> PROBLEM DESCRIPTION:
Restate word for word the lines of the data below, from the first through the one that has "Select the City".

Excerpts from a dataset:
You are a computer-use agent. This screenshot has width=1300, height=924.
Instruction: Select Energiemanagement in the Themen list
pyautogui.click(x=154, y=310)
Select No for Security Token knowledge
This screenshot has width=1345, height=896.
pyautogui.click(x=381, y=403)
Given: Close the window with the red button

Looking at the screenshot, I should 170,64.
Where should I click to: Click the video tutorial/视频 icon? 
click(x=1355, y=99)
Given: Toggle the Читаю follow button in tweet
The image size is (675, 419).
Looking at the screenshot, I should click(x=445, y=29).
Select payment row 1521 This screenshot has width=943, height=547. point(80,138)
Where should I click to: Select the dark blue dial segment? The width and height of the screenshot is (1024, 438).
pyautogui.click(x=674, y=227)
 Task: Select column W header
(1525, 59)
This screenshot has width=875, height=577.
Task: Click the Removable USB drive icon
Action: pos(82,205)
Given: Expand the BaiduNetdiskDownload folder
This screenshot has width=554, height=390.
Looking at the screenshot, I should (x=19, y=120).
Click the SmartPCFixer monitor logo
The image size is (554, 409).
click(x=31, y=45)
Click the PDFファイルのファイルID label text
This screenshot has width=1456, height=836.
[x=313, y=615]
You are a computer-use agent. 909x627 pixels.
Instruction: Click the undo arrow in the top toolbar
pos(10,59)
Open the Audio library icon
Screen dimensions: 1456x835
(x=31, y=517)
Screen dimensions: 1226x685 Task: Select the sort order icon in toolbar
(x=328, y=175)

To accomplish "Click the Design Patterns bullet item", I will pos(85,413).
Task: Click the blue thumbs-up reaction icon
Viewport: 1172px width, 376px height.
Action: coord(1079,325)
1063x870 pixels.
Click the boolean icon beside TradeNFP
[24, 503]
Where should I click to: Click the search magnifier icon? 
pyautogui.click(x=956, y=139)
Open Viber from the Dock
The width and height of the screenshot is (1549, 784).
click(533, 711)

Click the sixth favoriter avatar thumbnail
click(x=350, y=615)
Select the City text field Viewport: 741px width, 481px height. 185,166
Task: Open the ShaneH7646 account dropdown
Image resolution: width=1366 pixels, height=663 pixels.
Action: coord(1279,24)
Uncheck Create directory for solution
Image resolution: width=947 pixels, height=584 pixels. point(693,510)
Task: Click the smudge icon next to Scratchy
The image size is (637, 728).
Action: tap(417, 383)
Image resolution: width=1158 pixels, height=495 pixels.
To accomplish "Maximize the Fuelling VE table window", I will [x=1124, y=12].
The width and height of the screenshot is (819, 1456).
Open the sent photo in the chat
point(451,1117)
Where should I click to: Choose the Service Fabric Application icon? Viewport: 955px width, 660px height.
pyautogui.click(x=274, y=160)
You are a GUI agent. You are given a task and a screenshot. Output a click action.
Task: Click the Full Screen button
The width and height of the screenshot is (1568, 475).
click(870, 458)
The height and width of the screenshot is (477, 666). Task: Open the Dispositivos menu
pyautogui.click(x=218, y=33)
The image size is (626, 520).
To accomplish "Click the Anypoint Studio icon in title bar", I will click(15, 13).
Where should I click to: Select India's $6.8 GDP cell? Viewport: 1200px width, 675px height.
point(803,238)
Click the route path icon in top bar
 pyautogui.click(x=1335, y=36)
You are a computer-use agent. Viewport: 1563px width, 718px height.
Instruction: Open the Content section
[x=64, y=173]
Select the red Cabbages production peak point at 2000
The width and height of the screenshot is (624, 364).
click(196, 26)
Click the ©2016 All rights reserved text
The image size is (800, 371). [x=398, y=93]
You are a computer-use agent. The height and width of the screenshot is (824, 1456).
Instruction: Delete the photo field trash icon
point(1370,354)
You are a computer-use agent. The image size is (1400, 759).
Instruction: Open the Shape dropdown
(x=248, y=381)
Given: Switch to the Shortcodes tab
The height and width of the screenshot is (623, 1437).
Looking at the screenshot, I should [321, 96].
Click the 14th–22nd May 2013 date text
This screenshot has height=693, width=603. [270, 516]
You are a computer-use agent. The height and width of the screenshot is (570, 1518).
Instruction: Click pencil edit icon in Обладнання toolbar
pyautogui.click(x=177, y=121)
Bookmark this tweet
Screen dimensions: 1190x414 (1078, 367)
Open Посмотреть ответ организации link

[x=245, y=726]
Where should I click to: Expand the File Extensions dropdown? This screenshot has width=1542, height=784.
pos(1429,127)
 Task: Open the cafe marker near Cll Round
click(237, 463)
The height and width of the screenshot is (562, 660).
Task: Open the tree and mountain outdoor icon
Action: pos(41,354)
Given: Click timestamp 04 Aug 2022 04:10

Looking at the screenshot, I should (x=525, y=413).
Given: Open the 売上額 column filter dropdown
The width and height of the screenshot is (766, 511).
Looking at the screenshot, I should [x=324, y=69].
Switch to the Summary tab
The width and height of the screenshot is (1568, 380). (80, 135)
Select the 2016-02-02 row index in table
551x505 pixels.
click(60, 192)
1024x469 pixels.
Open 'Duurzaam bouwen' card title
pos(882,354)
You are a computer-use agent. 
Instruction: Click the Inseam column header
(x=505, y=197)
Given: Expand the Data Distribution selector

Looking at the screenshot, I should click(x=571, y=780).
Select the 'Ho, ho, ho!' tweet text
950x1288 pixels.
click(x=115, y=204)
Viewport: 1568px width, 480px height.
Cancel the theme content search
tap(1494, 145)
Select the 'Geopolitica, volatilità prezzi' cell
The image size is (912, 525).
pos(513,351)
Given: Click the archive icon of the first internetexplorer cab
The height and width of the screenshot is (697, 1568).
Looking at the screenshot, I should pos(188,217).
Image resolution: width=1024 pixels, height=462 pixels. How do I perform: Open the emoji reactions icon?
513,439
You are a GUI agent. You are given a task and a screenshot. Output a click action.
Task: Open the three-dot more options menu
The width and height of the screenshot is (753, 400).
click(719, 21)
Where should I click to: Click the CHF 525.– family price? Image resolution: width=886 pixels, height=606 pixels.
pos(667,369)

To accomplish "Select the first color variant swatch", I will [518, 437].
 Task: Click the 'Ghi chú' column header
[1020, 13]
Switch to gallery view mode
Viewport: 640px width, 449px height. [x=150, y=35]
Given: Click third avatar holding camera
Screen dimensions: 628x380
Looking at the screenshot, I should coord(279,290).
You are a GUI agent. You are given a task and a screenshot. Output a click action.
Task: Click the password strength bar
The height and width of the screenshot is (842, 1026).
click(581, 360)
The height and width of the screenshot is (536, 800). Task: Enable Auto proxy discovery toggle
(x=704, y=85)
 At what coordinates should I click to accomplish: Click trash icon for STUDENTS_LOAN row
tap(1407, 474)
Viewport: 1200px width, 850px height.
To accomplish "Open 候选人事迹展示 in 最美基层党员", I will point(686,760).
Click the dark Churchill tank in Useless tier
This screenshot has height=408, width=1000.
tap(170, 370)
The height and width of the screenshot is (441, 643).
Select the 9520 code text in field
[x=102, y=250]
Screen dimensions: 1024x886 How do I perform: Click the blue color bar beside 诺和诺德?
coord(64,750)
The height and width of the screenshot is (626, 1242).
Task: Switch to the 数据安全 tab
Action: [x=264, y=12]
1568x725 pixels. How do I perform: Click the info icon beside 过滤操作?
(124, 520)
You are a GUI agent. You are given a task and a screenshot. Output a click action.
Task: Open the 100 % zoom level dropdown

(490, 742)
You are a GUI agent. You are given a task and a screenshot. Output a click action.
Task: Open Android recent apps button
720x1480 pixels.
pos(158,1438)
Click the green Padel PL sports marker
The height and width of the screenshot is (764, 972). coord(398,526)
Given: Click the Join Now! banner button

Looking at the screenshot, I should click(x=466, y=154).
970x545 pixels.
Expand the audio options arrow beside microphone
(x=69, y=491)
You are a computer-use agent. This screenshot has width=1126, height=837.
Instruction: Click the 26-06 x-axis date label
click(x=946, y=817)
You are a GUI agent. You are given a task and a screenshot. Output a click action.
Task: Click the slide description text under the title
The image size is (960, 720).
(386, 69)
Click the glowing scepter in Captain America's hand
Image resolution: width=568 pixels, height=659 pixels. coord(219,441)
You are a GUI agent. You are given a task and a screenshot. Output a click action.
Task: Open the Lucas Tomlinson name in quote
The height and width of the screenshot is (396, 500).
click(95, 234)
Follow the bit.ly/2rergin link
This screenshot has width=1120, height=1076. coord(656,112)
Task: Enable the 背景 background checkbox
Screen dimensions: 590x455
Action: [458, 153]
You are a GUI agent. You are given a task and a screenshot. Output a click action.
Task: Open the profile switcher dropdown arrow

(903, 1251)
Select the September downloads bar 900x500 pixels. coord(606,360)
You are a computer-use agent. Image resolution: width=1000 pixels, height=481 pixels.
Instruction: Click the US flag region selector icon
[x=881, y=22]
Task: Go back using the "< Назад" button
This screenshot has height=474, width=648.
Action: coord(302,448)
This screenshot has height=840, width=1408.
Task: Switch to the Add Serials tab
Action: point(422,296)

> THE ANSWER:
You are a computer-use agent. This screenshot has width=1300, height=924.
Instruction: Select Energiemanagement in the Themen list
pyautogui.click(x=154, y=310)
Select No for Security Token knowledge
This screenshot has width=1345, height=896.
pyautogui.click(x=381, y=403)
Given: Close the window with the red button

Looking at the screenshot, I should 170,64.
Where should I click to: Click the video tutorial/视频 icon? 
click(x=1355, y=99)
Given: Toggle the Читаю follow button in tweet
The image size is (675, 419).
Looking at the screenshot, I should click(x=445, y=29).
Select payment row 1521 This screenshot has width=943, height=547. point(80,138)
Where should I click to: Select the dark blue dial segment? The width and height of the screenshot is (1024, 438).
pyautogui.click(x=674, y=227)
 Task: Select column W header
(1525, 59)
This screenshot has width=875, height=577.
Task: Click the Removable USB drive icon
Action: pos(82,205)
Given: Expand the BaiduNetdiskDownload folder
This screenshot has width=554, height=390.
Looking at the screenshot, I should (x=19, y=120).
Click the SmartPCFixer monitor logo
The image size is (554, 409).
click(x=31, y=45)
Click the PDFファイルのファイルID label text
This screenshot has width=1456, height=836.
[x=313, y=615]
You are a computer-use agent. 909x627 pixels.
Instruction: Click the undo arrow in the top toolbar
pos(10,59)
Open the Audio library icon
Screen dimensions: 1456x835
(x=31, y=517)
Screen dimensions: 1226x685 Task: Select the sort order icon in toolbar
(x=328, y=175)

To accomplish "Click the Design Patterns bullet item", I will pos(85,413).
Task: Click the blue thumbs-up reaction icon
Viewport: 1172px width, 376px height.
Action: coord(1079,325)
1063x870 pixels.
Click the boolean icon beside TradeNFP
[24, 503]
Where should I click to: Click the search magnifier icon? 
pyautogui.click(x=956, y=139)
Open Viber from the Dock
The width and height of the screenshot is (1549, 784).
click(533, 711)

Click the sixth favoriter avatar thumbnail
click(x=350, y=615)
Select the City text field Viewport: 741px width, 481px height. 185,166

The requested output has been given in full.